======== DATA SUPPLIED ========

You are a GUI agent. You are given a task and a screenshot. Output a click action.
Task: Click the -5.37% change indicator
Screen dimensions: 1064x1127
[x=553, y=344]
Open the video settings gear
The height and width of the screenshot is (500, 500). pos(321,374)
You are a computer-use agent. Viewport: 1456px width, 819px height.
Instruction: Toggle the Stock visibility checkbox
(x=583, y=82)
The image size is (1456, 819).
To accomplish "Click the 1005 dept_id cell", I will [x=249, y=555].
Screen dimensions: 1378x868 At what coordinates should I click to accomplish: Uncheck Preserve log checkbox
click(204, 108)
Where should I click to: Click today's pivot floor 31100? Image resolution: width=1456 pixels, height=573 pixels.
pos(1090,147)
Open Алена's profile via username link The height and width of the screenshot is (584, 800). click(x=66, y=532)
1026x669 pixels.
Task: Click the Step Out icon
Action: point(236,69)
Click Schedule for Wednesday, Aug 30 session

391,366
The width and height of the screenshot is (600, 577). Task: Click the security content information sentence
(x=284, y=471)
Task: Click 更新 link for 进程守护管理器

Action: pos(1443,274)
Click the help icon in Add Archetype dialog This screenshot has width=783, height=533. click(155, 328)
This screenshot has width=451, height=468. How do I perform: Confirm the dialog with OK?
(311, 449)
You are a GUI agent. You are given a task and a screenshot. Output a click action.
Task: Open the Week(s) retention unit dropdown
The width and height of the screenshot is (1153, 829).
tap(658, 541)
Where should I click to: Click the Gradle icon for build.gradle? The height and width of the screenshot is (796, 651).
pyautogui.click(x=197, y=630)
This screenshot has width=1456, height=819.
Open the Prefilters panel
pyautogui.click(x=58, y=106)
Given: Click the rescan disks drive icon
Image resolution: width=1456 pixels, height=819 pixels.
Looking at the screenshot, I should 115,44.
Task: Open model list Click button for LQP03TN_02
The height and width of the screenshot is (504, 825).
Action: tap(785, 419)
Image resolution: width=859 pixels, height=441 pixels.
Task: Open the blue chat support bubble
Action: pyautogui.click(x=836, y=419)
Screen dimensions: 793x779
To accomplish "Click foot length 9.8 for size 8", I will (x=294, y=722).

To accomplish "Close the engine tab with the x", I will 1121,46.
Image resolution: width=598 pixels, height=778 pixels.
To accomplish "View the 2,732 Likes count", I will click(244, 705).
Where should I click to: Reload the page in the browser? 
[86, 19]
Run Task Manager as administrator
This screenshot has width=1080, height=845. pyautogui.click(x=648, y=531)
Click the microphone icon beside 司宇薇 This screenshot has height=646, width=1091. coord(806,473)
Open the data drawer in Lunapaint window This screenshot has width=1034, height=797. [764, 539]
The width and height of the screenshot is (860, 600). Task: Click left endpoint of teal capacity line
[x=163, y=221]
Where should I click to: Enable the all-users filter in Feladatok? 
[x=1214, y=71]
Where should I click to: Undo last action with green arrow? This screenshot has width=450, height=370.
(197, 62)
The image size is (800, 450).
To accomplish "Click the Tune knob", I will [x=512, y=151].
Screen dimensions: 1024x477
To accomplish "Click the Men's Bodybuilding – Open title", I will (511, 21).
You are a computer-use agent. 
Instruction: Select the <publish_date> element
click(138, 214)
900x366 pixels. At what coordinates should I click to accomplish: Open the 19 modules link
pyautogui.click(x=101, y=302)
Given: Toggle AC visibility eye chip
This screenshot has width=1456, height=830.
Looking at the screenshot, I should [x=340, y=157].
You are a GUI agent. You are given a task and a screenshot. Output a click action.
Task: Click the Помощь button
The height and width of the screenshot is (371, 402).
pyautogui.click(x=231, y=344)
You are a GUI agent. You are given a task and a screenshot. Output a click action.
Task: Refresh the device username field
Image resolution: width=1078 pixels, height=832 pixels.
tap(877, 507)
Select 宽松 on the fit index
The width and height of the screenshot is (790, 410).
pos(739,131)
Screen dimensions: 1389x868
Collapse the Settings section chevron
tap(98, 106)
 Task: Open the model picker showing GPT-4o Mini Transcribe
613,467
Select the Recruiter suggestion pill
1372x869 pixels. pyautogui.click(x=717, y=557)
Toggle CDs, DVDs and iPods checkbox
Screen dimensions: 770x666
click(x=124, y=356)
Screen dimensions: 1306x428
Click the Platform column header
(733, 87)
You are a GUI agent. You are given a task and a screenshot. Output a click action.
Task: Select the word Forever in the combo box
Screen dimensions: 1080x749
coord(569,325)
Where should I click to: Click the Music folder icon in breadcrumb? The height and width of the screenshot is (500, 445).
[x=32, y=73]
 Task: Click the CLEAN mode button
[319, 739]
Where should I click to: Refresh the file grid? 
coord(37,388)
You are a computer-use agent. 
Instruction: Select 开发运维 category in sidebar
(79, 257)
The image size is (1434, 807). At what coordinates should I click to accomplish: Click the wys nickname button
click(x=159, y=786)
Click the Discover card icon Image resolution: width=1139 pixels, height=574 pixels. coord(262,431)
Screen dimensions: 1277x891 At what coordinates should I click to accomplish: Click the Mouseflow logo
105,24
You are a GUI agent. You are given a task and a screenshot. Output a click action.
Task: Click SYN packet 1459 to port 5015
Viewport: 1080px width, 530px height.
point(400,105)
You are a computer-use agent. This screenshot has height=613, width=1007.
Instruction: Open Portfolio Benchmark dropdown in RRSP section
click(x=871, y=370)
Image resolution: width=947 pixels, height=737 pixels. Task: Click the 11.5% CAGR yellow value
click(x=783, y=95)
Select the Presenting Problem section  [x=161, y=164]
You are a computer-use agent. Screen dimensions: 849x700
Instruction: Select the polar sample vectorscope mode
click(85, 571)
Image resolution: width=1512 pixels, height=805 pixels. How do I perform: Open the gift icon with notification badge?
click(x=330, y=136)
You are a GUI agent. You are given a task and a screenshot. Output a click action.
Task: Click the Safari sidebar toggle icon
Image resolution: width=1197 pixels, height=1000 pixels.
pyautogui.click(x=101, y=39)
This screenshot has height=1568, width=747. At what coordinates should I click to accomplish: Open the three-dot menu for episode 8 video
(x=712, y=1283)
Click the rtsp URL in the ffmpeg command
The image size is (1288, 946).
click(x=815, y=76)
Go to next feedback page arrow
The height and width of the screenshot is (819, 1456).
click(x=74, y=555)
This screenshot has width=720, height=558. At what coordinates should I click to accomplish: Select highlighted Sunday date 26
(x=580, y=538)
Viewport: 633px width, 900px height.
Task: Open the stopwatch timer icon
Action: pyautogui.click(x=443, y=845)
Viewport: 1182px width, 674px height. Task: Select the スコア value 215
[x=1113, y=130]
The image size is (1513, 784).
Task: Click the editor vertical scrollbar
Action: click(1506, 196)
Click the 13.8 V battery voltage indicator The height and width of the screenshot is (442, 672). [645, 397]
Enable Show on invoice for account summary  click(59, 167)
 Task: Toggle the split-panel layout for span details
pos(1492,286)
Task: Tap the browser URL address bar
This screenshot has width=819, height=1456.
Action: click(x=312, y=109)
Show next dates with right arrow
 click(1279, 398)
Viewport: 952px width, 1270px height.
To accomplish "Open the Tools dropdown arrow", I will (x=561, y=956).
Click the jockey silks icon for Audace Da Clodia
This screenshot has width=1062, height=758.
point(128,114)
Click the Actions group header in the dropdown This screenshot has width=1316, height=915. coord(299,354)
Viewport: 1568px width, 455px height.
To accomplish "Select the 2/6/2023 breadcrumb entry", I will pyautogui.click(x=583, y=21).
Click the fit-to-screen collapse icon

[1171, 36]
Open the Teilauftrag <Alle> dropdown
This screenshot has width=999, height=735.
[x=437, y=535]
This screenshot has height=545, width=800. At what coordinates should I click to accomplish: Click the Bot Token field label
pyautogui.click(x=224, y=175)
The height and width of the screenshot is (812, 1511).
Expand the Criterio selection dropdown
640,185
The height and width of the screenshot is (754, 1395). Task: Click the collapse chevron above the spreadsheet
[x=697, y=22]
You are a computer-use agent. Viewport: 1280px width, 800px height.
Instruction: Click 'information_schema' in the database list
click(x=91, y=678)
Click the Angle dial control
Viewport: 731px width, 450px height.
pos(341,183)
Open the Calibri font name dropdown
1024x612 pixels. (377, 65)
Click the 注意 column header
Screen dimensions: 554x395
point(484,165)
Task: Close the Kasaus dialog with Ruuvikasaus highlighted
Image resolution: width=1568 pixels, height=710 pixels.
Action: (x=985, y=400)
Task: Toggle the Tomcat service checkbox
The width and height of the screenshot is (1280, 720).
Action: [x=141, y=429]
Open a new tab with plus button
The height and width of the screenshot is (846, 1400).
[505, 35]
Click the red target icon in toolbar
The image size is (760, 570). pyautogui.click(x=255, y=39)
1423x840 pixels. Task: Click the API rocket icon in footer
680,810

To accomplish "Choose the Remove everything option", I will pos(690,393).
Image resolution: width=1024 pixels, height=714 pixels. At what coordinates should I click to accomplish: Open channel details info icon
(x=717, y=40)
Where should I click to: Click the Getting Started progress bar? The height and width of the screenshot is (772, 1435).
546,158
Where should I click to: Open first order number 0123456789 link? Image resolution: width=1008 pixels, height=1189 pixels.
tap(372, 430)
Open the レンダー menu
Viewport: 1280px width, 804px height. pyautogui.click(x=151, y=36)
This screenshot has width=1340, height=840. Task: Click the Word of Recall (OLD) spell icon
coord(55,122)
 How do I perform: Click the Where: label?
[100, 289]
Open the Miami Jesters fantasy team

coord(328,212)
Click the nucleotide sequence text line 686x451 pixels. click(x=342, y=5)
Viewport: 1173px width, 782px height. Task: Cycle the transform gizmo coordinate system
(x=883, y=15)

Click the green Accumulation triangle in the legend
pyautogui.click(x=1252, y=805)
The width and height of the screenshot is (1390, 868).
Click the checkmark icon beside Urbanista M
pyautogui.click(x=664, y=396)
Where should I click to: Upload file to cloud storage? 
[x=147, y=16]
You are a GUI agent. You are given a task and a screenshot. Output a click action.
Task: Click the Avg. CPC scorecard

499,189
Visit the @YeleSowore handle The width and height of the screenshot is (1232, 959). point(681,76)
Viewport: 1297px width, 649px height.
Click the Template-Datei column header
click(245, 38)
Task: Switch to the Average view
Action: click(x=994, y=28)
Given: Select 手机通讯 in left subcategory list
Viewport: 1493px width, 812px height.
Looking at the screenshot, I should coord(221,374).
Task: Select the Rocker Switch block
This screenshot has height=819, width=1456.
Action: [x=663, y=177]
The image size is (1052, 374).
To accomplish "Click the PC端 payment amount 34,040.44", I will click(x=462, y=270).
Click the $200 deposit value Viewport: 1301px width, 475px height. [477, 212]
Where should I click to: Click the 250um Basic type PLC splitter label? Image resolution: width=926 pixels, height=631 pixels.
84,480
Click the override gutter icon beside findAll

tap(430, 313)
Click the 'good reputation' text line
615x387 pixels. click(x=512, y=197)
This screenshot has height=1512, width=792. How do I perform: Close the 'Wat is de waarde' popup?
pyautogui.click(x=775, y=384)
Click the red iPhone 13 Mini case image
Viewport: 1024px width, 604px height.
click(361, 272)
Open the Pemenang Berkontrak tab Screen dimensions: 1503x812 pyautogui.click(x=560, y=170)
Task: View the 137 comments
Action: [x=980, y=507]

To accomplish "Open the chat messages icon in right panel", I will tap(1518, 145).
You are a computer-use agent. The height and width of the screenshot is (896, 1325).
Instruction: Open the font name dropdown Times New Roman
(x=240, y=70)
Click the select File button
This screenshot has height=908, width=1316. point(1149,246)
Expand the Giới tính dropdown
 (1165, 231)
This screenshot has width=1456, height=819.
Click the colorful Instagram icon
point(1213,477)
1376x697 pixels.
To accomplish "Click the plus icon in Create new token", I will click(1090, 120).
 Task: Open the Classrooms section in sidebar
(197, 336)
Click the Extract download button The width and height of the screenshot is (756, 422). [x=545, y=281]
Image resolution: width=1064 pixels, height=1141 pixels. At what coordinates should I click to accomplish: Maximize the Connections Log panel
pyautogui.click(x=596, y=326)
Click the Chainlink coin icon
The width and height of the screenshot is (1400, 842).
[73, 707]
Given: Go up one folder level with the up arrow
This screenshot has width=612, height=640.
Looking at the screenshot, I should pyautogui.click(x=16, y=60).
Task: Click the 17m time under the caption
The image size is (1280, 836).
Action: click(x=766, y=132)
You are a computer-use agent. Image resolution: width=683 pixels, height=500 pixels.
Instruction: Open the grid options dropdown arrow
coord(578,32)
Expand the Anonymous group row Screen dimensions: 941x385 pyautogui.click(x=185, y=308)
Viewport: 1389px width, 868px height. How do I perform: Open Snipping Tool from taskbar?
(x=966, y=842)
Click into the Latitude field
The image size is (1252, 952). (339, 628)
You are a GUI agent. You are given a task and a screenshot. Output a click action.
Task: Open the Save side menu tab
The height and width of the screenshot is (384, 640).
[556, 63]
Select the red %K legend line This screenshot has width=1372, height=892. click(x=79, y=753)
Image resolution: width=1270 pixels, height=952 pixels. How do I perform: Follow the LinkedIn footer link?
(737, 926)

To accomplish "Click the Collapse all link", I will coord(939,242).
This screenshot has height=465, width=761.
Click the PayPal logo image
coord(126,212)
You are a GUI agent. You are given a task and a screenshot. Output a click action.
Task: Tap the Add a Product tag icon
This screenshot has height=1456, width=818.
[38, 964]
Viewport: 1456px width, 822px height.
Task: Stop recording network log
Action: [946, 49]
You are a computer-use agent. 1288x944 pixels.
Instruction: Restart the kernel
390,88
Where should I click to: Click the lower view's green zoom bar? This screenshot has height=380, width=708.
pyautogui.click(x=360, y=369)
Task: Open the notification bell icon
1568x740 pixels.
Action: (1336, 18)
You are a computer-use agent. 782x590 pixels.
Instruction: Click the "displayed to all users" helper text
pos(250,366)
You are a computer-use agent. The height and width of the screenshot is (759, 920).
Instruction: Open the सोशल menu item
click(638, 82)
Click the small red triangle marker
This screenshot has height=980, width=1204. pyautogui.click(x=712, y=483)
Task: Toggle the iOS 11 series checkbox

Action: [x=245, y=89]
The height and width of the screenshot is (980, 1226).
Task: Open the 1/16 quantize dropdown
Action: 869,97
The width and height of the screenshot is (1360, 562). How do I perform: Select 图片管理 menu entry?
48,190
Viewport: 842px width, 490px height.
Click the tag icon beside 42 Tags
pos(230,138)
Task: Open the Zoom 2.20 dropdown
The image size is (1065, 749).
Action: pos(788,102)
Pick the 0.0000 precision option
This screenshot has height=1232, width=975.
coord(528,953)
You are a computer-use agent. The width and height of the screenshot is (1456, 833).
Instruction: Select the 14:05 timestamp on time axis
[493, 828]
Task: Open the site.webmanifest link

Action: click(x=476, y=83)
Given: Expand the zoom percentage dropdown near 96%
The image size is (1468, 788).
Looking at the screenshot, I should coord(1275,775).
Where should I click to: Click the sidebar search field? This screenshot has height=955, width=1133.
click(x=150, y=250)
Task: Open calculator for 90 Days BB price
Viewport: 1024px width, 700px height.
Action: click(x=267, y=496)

========

# TASK INSTRUCTIONS
Write the lines from the one containing "Click the Discover" through the one containing "Click the 13.8" as a JSON list of strings, one string per line, with blank lines omitted.

# RESULT FOR THIS TASK
[
  "Click the Discover card icon Image resolution: width=1139 pixels, height=574 pixels. coord(262,431)",
  "Screen dimensions: 1277x891 At what coordinates should I click to accomplish: Click the Mouseflow logo",
  "105,24",
  "You are a GUI agent. You are given a task and a screenshot. Output a click action.",
  "Task: Click SYN packet 1459 to port 5015",
  "Viewport: 1080px width, 530px height.",
  "point(400,105)",
  "You are a computer-use agent. This screenshot has height=613, width=1007.",
  "Instruction: Open Portfolio Benchmark dropdown in RRSP section",
  "click(x=871, y=370)",
  "Image resolution: width=947 pixels, height=737 pixels. Task: Click the 11.5% CAGR yellow value",
  "click(x=783, y=95)",
  "Select the Presenting Problem section  [x=161, y=164]",
  "You are a computer-use agent. Screen dimensions: 849x700",
  "Instruction: Select the polar sample vectorscope mode",
  "click(85, 571)",
  "Image resolution: width=1512 pixels, height=805 pixels. How do I perform: Open the gift icon with notification badge?",
  "click(x=330, y=136)",
  "You are a GUI agent. You are given a task and a screenshot. Output a click action.",
  "Task: Click the Safari sidebar toggle icon",
  "Image resolution: width=1197 pixels, height=1000 pixels.",
  "pyautogui.click(x=101, y=39)",
  "This screenshot has height=1568, width=747. At what coordinates should I click to accomplish: Open the three-dot menu for episode 8 video",
  "(x=712, y=1283)",
  "Click the rtsp URL in the ffmpeg command",
  "The image size is (1288, 946).",
  "click(x=815, y=76)",
  "Go to next feedback page arrow",
  "The height and width of the screenshot is (819, 1456).",
  "click(x=74, y=555)",
  "This screenshot has width=720, height=558. At what coordinates should I click to accomplish: Select highlighted Sunday date 26",
  "(x=580, y=538)",
  "Viewport: 633px width, 900px height.",
  "Task: Open the stopwatch timer icon",
  "Action: pyautogui.click(x=443, y=845)",
  "Viewport: 1182px width, 674px height. Task: Select the スコア value 215",
  "[x=1113, y=130]",
  "The image size is (1513, 784).",
  "Task: Click the editor vertical scrollbar",
  "Action: click(1506, 196)",
  "Click the 13.8 V battery voltage indicator The height and width of the screenshot is (442, 672). [645, 397]"
]